Birthday Rule– a set of guidelines that the health insurance industry has widely adopted for the coordination of benefits when children are listed as dependents on both parents’ group health plans. It applies specifically to dependent children with dual coverage and does not apply to adults. Under the birthday rule, the health plan of the parent whose birthday comes first in the calendar year is designated as the primary plan. It doesn’t matter which parent is older – the year of birth isn’t a factor. The primary plan pays first, and the secondary plan pays the remaining balance up to the total allowed charge.
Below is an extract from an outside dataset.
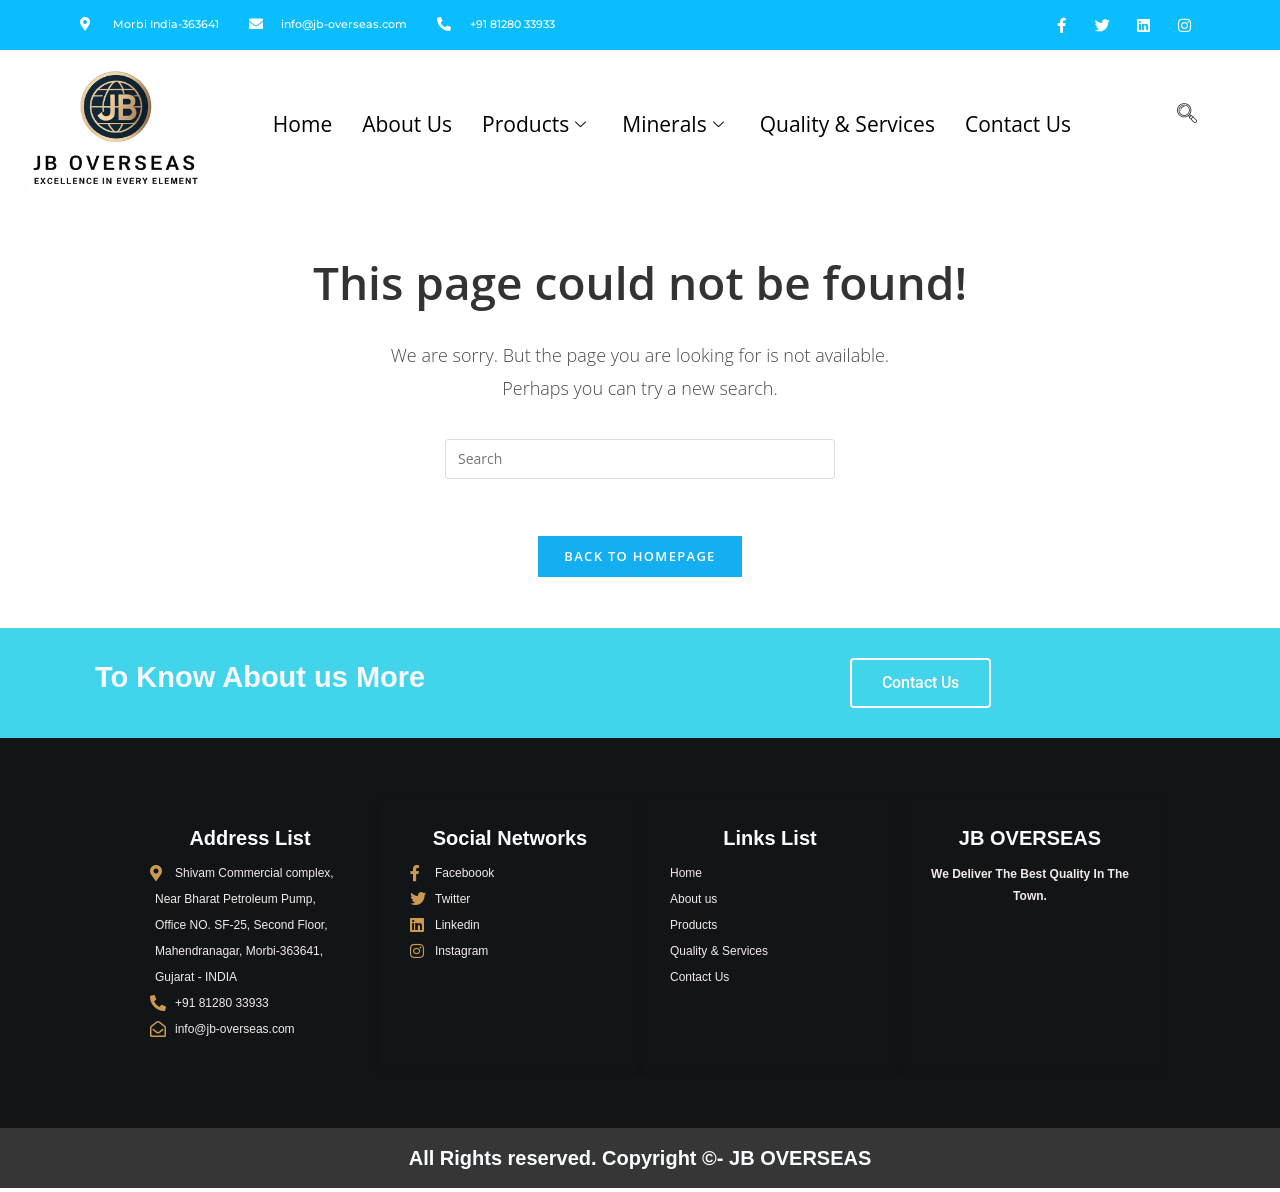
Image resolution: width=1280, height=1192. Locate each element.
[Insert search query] (640, 459)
An exception to this rule is if one parent is court ordered to hold “primary” coverage on the child(ren).
Coinsurance– The amount shared by you and your plan for health costs, calculated as a percentage. For example, if the health insurance or plan’s allowed amount for an office visit is $100 and you’ve met your deductible, your coinsurance payment of 20% would be $20. The health insurance or plan pays the rest of the allowed amount. You can always pay ahead at the time of service in full or partial towards coinsurance amounts. Just let the Front Desk know how much you would like to apply to the visit at the time of Check-in.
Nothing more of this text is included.